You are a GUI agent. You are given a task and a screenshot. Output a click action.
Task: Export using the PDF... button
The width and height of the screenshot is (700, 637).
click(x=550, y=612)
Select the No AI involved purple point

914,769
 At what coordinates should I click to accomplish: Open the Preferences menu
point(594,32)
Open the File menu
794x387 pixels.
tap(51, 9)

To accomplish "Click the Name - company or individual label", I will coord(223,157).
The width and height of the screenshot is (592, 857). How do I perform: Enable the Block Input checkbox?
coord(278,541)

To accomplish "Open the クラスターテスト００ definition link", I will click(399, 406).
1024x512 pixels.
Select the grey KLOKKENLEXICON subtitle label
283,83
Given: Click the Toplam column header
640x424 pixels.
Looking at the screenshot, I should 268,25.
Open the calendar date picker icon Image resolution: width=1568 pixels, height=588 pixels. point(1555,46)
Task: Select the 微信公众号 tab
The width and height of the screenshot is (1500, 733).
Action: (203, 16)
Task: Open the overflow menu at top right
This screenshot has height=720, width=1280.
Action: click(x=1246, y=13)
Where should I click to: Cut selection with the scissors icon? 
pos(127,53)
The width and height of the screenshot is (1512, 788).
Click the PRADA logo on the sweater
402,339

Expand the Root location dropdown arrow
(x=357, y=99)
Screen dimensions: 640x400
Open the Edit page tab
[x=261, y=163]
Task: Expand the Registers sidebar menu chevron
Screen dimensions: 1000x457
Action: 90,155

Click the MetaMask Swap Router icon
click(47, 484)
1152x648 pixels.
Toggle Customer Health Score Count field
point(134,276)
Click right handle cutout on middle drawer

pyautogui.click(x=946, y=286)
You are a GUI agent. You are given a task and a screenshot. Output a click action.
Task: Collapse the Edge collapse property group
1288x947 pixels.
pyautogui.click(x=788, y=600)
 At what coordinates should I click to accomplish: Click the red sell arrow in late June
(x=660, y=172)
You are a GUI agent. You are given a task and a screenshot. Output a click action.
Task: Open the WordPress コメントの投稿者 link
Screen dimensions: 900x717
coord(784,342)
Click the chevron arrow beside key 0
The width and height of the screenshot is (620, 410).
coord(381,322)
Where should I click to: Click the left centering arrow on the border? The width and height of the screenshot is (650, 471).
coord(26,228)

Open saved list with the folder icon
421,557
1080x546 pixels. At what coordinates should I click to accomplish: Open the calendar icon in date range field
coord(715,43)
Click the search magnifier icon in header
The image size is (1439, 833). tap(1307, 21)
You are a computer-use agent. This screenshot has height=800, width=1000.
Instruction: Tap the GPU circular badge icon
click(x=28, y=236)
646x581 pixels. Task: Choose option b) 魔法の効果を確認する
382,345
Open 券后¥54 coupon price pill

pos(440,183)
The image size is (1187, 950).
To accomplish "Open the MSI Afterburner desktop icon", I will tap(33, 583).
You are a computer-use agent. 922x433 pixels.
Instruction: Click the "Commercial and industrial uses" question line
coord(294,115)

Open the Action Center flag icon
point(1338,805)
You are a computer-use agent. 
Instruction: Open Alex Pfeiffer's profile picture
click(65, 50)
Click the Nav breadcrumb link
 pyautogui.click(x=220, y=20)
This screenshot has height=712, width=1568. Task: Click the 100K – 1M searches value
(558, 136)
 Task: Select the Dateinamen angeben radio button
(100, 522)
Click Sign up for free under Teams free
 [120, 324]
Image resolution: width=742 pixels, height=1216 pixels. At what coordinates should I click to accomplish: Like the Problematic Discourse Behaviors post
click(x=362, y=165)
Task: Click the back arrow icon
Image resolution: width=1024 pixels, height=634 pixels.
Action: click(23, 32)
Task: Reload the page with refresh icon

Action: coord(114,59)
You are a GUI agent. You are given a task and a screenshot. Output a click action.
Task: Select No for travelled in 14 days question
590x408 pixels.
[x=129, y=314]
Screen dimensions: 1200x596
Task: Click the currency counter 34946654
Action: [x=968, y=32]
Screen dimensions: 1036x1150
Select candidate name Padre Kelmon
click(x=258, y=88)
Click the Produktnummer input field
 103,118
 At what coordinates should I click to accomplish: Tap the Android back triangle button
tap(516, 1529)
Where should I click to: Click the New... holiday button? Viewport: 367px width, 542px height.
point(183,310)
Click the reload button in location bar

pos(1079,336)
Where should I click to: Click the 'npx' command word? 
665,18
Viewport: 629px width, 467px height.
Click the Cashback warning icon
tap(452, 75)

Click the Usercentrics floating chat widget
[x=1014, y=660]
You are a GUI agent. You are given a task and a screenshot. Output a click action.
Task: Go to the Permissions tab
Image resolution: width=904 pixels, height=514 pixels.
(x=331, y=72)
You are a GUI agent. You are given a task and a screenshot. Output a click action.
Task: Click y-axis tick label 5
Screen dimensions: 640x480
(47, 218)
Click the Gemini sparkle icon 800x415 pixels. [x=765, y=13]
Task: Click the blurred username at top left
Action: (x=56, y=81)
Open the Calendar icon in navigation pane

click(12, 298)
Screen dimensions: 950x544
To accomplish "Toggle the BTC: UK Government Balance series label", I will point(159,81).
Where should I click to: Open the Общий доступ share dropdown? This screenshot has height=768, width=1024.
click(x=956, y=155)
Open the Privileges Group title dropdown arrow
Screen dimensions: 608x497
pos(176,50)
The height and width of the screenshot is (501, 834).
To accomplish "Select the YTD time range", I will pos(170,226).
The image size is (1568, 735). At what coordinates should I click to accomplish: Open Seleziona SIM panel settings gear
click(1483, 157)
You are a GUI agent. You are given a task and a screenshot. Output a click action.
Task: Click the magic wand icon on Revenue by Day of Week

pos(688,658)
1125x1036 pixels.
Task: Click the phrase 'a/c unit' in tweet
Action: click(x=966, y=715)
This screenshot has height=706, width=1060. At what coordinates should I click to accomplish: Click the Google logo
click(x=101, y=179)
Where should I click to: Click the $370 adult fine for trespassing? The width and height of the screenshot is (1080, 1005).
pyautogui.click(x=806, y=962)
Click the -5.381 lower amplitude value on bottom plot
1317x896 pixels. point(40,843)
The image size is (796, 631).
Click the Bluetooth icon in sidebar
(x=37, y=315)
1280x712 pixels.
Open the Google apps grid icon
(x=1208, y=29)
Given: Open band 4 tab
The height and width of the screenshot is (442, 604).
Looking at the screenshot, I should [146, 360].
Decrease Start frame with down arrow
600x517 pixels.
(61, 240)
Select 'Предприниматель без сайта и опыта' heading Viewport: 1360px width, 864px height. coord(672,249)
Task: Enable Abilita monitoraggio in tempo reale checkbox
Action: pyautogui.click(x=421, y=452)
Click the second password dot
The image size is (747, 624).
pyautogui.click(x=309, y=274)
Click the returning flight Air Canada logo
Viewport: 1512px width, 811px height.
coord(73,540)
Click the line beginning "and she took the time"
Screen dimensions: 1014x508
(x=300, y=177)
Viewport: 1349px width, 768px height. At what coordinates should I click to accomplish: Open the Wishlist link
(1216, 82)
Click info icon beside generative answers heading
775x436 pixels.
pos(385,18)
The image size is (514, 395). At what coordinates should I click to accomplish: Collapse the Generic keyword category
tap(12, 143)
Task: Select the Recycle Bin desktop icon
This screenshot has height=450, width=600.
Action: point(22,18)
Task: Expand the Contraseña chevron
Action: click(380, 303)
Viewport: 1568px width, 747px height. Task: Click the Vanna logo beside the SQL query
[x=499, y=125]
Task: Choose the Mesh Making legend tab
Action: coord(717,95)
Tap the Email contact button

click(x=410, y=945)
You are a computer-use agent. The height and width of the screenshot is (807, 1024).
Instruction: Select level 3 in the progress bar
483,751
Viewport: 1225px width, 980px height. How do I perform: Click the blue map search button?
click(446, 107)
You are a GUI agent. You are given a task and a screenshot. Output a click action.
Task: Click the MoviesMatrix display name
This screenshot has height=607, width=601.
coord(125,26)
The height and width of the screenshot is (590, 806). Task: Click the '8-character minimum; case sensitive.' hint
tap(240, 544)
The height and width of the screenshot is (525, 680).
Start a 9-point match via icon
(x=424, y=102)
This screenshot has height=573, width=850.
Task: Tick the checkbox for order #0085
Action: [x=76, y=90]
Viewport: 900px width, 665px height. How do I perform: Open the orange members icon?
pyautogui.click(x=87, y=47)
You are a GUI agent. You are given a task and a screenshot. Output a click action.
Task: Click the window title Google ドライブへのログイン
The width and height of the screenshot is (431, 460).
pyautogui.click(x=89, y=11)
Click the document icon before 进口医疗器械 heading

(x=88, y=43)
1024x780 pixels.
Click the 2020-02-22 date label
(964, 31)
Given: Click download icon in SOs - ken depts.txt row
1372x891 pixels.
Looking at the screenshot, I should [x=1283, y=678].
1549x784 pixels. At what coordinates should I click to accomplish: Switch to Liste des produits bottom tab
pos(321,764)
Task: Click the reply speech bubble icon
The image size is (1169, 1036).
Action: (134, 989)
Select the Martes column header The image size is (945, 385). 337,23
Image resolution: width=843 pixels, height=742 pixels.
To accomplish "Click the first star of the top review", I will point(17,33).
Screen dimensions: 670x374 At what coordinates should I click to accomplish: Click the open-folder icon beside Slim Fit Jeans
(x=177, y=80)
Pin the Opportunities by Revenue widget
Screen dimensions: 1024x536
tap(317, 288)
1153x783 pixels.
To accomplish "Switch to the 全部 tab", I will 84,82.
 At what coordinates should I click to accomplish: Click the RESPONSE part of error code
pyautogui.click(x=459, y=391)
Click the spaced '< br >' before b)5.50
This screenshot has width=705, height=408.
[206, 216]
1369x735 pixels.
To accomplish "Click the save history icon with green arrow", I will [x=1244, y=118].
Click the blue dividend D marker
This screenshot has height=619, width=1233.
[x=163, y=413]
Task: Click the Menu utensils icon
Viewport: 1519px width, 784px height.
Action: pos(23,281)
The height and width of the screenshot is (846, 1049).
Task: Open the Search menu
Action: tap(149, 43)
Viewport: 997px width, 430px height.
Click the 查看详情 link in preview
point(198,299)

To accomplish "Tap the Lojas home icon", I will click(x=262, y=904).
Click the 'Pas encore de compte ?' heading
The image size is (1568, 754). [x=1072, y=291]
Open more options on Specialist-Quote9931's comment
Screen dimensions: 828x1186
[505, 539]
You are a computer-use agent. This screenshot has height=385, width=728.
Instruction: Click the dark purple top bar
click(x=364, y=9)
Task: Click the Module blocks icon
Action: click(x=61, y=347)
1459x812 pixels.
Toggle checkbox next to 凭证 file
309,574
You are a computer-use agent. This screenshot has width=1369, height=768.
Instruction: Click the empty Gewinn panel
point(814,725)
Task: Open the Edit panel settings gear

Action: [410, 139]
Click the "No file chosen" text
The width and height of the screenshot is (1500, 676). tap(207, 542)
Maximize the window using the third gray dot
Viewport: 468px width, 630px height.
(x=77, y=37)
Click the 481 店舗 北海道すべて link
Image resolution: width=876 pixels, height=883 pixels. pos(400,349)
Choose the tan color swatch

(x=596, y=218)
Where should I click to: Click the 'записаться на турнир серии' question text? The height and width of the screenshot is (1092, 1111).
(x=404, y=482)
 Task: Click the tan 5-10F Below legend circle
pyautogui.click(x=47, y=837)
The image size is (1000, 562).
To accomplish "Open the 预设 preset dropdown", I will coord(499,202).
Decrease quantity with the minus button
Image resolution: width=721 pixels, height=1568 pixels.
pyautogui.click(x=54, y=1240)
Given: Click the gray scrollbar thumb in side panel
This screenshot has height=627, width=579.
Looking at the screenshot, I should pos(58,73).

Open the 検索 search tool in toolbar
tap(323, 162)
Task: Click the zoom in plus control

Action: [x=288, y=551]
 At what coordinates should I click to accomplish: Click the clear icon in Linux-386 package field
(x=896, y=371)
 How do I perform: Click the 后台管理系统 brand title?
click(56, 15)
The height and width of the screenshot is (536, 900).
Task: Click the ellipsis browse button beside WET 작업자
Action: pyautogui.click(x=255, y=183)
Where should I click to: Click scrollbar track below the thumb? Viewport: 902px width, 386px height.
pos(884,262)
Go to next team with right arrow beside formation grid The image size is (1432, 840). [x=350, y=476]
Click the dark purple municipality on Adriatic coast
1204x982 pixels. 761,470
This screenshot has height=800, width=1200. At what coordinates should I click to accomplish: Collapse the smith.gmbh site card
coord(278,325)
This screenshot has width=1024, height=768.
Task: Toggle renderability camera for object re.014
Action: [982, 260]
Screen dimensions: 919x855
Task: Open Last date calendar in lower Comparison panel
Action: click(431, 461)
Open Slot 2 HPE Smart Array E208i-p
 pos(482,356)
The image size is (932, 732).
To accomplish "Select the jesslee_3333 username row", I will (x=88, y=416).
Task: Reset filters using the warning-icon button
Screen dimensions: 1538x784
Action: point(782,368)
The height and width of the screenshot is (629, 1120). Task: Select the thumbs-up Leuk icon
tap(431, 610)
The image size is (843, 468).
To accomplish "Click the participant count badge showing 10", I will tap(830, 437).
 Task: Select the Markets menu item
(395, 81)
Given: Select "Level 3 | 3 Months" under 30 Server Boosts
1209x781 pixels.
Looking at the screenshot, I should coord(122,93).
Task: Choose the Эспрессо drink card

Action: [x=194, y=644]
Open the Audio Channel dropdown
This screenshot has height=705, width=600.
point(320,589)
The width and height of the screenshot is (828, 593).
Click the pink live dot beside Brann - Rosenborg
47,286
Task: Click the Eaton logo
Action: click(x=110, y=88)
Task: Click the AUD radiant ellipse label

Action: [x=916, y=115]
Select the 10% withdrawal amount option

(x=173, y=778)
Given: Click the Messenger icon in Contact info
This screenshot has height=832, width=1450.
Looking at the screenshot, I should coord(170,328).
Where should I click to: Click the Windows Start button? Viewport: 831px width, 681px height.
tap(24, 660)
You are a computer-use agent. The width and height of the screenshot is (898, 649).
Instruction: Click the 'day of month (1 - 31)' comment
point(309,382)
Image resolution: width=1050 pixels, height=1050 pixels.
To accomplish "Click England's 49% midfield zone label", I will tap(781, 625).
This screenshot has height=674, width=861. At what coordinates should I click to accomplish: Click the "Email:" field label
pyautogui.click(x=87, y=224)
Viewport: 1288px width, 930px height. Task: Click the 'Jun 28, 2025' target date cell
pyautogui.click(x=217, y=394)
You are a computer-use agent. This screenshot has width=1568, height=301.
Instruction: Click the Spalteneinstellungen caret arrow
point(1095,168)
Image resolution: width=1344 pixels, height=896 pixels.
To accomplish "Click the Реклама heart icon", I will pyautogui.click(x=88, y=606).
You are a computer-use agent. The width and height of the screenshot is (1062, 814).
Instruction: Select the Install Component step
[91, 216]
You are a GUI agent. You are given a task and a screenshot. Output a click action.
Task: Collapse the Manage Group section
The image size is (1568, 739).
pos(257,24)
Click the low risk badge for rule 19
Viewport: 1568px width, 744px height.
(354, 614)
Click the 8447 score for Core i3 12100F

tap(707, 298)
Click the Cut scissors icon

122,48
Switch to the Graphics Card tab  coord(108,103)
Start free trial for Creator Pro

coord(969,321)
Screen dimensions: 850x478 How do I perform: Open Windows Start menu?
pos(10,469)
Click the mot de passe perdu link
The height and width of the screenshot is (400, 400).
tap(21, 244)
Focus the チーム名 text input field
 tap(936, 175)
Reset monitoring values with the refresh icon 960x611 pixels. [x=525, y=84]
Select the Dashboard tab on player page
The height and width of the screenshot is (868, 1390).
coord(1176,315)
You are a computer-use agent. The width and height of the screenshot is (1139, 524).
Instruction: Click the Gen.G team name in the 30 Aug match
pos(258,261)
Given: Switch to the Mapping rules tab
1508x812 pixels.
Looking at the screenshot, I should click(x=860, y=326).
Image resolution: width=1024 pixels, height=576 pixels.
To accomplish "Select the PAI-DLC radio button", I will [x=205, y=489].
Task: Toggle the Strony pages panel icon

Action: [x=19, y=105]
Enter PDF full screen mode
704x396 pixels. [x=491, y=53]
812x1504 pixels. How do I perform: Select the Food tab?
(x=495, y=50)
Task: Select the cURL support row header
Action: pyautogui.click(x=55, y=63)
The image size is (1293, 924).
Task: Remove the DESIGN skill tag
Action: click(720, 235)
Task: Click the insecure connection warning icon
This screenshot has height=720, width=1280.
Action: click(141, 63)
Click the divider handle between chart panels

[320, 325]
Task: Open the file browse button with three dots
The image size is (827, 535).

━━━━

What the exercise asks :: Given the records above, reproduce precisely and only the lines between the line holding "Screen dimensions: 1538x784" and the line holding "The image size is (843, 468).", inclusive.

Solution to the exercise ::
Screen dimensions: 1538x784
Action: point(782,368)
The height and width of the screenshot is (629, 1120). Task: Select the thumbs-up Leuk icon
tap(431, 610)
The image size is (843, 468).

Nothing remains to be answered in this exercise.